---------- DATA FOR THIS TASK
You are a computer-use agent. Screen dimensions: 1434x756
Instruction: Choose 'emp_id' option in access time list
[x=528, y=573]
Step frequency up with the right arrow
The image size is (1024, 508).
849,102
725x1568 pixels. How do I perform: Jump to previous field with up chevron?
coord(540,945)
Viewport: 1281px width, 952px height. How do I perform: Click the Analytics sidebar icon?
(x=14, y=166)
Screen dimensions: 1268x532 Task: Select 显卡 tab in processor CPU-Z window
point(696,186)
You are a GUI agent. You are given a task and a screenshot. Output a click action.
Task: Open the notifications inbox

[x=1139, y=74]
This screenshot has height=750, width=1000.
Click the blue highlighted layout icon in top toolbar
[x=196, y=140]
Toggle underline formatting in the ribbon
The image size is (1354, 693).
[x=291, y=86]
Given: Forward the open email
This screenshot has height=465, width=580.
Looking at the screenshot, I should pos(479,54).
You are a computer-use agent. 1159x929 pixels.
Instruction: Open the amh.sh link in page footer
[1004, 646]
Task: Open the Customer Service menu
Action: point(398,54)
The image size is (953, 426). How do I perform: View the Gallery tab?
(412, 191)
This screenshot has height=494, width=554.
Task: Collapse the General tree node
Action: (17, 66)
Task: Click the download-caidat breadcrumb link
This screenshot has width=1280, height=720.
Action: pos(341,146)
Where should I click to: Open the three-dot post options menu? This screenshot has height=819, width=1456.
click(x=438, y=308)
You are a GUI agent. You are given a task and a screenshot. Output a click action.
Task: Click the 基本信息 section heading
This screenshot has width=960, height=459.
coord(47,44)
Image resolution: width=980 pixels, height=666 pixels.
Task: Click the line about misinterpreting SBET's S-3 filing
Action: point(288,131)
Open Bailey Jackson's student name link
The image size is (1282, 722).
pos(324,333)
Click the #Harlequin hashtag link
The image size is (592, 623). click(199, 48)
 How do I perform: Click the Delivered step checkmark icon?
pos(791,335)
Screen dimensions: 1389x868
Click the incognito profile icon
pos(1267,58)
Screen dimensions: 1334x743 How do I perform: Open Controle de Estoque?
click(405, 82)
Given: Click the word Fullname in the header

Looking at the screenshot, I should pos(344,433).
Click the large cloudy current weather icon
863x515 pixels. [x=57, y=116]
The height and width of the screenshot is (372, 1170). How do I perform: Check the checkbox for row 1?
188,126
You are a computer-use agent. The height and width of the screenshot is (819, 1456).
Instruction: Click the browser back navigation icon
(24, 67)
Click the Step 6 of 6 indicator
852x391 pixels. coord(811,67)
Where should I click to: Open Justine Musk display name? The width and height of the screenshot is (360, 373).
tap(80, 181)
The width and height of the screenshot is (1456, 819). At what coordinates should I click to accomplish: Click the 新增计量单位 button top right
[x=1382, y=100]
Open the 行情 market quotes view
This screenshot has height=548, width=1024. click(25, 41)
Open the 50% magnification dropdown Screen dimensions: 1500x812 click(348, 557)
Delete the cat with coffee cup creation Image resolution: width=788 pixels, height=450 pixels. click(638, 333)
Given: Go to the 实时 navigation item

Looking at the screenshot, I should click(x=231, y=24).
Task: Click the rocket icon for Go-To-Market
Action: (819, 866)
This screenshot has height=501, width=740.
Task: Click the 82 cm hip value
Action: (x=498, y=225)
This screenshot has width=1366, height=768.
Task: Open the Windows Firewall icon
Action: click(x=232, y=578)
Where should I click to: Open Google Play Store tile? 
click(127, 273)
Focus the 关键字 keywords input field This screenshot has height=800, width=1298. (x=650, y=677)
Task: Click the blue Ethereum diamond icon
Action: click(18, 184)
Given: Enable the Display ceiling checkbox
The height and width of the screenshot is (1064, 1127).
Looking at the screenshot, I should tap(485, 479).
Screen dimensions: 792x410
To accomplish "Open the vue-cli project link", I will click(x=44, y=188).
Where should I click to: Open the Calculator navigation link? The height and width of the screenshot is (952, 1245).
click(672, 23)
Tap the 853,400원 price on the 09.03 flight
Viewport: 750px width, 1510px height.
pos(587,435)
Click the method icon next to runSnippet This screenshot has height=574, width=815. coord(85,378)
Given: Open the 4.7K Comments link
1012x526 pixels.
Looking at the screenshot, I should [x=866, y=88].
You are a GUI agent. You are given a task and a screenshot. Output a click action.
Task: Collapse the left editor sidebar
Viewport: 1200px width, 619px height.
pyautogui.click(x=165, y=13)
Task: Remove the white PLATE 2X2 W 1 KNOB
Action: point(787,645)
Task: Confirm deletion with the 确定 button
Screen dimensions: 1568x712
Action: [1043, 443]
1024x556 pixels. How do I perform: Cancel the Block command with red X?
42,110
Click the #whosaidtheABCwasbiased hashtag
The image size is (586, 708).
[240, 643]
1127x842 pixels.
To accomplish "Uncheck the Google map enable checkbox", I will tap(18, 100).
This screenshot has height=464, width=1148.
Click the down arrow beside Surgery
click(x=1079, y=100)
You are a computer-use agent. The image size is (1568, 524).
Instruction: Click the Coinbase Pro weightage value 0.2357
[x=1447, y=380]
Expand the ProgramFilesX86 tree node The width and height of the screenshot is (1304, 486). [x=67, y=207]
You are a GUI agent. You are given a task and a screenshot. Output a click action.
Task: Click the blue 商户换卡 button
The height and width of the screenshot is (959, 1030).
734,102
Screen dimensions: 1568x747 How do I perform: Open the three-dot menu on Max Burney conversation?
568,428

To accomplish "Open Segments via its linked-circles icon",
--------------------
- _ACTIVITY_
All records are to be written out exactly.

- _EXERCISE RESPONSE_
You are a computer-use agent. Screen dimensions: 1434x756
Instruction: Choose 'emp_id' option in access time list
[x=528, y=573]
Step frequency up with the right arrow
The image size is (1024, 508).
849,102
725x1568 pixels. How do I perform: Jump to previous field with up chevron?
coord(540,945)
Viewport: 1281px width, 952px height. How do I perform: Click the Analytics sidebar icon?
(x=14, y=166)
Screen dimensions: 1268x532 Task: Select 显卡 tab in processor CPU-Z window
point(696,186)
You are a GUI agent. You are given a task and a screenshot. Output a click action.
Task: Open the notifications inbox

[x=1139, y=74]
This screenshot has height=750, width=1000.
Click the blue highlighted layout icon in top toolbar
[x=196, y=140]
Toggle underline formatting in the ribbon
The image size is (1354, 693).
[x=291, y=86]
Given: Forward the open email
This screenshot has height=465, width=580.
Looking at the screenshot, I should pos(479,54).
You are a computer-use agent. 1159x929 pixels.
Instruction: Open the amh.sh link in page footer
[1004, 646]
Task: Open the Customer Service menu
Action: point(398,54)
The image size is (953, 426). How do I perform: View the Gallery tab?
(412, 191)
This screenshot has height=494, width=554.
Task: Collapse the General tree node
Action: (17, 66)
Task: Click the download-caidat breadcrumb link
This screenshot has width=1280, height=720.
Action: pos(341,146)
Where should I click to: Open the three-dot post options menu? This screenshot has height=819, width=1456.
click(x=438, y=308)
You are a GUI agent. You are given a task and a screenshot. Output a click action.
Task: Click the 基本信息 section heading
This screenshot has width=960, height=459.
coord(47,44)
Image resolution: width=980 pixels, height=666 pixels.
Task: Click the line about misinterpreting SBET's S-3 filing
Action: point(288,131)
Open Bailey Jackson's student name link
The image size is (1282, 722).
pos(324,333)
Click the #Harlequin hashtag link
The image size is (592, 623). click(199, 48)
 How do I perform: Click the Delivered step checkmark icon?
pos(791,335)
Screen dimensions: 1389x868
Click the incognito profile icon
pos(1267,58)
Screen dimensions: 1334x743 How do I perform: Open Controle de Estoque?
click(405, 82)
Given: Click the word Fullname in the header

Looking at the screenshot, I should pos(344,433).
Click the large cloudy current weather icon
863x515 pixels. [x=57, y=116]
The height and width of the screenshot is (372, 1170). How do I perform: Check the checkbox for row 1?
188,126
You are a computer-use agent. The height and width of the screenshot is (819, 1456).
Instruction: Click the browser back navigation icon
(24, 67)
Click the Step 6 of 6 indicator
852x391 pixels. coord(811,67)
Where should I click to: Open Justine Musk display name? The width and height of the screenshot is (360, 373).
tap(80, 181)
The width and height of the screenshot is (1456, 819). At what coordinates should I click to accomplish: Click the 新增计量单位 button top right
[x=1382, y=100]
Open the 行情 market quotes view
This screenshot has height=548, width=1024. click(25, 41)
Open the 50% magnification dropdown Screen dimensions: 1500x812 click(348, 557)
Delete the cat with coffee cup creation Image resolution: width=788 pixels, height=450 pixels. click(638, 333)
Given: Go to the 实时 navigation item

Looking at the screenshot, I should click(x=231, y=24).
Task: Click the rocket icon for Go-To-Market
Action: (819, 866)
This screenshot has height=501, width=740.
Task: Click the 82 cm hip value
Action: (x=498, y=225)
This screenshot has width=1366, height=768.
Task: Open the Windows Firewall icon
Action: click(x=232, y=578)
Where should I click to: Open Google Play Store tile? 
click(127, 273)
Focus the 关键字 keywords input field This screenshot has height=800, width=1298. (x=650, y=677)
Task: Click the blue Ethereum diamond icon
Action: click(18, 184)
Given: Enable the Display ceiling checkbox
The height and width of the screenshot is (1064, 1127).
Looking at the screenshot, I should tap(485, 479).
Screen dimensions: 792x410
To accomplish "Open the vue-cli project link", I will click(x=44, y=188).
Where should I click to: Open the Calculator navigation link? The height and width of the screenshot is (952, 1245).
click(672, 23)
Tap the 853,400원 price on the 09.03 flight
Viewport: 750px width, 1510px height.
pos(587,435)
Click the method icon next to runSnippet This screenshot has height=574, width=815. coord(85,378)
Given: Open the 4.7K Comments link
1012x526 pixels.
Looking at the screenshot, I should [x=866, y=88].
You are a GUI agent. You are given a task and a screenshot. Output a click action.
Task: Collapse the left editor sidebar
Viewport: 1200px width, 619px height.
pyautogui.click(x=165, y=13)
Task: Remove the white PLATE 2X2 W 1 KNOB
Action: point(787,645)
Task: Confirm deletion with the 确定 button
Screen dimensions: 1568x712
Action: [1043, 443]
1024x556 pixels. How do I perform: Cancel the Block command with red X?
42,110
Click the #whosaidtheABCwasbiased hashtag
The image size is (586, 708).
[240, 643]
1127x842 pixels.
To accomplish "Uncheck the Google map enable checkbox", I will tap(18, 100).
This screenshot has height=464, width=1148.
Click the down arrow beside Surgery
click(x=1079, y=100)
You are a computer-use agent. The image size is (1568, 524).
Instruction: Click the Coinbase Pro weightage value 0.2357
[x=1447, y=380]
Expand the ProgramFilesX86 tree node The width and height of the screenshot is (1304, 486). [x=67, y=207]
You are a GUI agent. You are given a task and a screenshot. Output a click action.
Task: Click the blue 商户换卡 button
The height and width of the screenshot is (959, 1030).
734,102
Screen dimensions: 1568x747 How do I perform: Open the three-dot menu on Max Burney conversation?
568,428

To accomplish "Open Segments via its linked-circles icon",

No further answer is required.